⟨
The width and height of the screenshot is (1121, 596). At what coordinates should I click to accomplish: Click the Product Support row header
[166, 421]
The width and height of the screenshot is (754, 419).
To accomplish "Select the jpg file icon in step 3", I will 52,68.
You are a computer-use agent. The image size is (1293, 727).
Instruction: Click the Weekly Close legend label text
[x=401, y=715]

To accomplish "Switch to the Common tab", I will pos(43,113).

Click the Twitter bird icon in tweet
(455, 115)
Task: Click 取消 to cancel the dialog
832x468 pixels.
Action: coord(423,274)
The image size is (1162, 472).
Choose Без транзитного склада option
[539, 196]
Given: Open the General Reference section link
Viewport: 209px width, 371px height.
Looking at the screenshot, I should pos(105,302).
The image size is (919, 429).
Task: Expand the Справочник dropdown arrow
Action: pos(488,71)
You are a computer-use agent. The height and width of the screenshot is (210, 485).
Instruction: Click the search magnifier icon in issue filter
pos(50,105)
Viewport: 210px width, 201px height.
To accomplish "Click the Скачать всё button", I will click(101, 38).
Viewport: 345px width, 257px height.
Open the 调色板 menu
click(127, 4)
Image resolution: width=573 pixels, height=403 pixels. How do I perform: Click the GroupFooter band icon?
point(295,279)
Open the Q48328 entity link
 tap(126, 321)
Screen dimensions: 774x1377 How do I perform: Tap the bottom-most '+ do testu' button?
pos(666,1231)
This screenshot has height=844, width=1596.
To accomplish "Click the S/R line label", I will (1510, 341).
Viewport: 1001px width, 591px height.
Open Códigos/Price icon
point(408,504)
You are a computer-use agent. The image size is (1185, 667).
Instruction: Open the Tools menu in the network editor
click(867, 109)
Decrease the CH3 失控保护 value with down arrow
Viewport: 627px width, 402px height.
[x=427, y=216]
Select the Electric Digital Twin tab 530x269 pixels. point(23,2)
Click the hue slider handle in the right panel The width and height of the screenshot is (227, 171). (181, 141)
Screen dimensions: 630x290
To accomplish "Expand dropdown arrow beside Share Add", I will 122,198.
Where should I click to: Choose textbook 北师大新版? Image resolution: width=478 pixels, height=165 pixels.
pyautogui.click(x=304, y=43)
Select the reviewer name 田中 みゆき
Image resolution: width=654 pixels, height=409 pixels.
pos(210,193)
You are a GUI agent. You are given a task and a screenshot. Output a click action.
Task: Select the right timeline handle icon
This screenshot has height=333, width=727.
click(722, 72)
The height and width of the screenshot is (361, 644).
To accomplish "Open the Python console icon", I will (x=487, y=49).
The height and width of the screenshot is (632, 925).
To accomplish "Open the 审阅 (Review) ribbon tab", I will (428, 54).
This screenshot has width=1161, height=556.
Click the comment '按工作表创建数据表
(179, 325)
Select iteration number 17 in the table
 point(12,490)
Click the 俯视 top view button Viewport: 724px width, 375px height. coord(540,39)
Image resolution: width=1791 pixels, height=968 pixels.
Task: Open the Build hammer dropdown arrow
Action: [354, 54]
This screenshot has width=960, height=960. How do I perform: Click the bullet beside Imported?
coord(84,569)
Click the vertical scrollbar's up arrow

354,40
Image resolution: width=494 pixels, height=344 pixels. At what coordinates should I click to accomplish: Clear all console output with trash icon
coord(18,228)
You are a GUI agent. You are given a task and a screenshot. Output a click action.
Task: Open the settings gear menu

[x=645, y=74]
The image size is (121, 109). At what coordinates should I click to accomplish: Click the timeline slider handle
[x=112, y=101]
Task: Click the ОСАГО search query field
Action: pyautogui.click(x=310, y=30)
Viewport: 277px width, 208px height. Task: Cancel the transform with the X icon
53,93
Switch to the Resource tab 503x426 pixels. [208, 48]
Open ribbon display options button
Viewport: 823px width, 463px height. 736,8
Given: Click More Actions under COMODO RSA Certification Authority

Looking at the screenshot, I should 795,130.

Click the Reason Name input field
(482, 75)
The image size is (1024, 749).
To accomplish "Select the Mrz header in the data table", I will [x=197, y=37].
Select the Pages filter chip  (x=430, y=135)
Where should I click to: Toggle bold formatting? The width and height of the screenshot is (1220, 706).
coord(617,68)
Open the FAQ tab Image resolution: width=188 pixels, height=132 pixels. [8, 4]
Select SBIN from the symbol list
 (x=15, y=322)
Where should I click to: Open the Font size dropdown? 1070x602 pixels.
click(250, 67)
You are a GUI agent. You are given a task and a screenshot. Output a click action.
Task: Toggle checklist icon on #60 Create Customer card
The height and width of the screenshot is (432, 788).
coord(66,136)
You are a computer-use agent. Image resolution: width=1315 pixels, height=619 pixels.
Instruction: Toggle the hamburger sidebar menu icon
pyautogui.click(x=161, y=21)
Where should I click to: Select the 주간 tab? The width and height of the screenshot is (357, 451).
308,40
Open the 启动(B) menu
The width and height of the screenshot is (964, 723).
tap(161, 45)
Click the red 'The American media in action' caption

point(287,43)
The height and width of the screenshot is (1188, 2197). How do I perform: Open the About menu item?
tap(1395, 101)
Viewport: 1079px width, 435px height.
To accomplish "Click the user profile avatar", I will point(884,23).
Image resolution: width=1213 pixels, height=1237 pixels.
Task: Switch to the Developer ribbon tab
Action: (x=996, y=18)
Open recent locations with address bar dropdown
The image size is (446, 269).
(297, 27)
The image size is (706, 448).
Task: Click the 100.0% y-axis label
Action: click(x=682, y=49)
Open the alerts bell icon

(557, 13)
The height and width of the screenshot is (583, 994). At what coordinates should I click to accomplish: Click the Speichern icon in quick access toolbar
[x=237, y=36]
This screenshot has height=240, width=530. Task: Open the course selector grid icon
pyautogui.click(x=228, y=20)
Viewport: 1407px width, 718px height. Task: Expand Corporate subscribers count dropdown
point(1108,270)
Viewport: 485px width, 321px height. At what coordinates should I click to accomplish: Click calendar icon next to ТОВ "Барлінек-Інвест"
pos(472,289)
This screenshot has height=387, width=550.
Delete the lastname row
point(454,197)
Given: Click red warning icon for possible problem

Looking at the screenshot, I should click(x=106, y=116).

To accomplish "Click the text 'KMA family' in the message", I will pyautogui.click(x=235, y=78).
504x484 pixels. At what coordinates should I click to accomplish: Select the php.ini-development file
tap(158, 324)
⟩
Check each line above for the string "computer", then copy the ones that have it.

You are a computer-use agent. The image size is (1293, 727).
You are a computer-use agent. The height and width of the screenshot is (210, 485).
You are a computer-use agent. The image size is (1185, 667).
You are a computer-use agent. Image resolution: width=1315 pixels, height=619 pixels.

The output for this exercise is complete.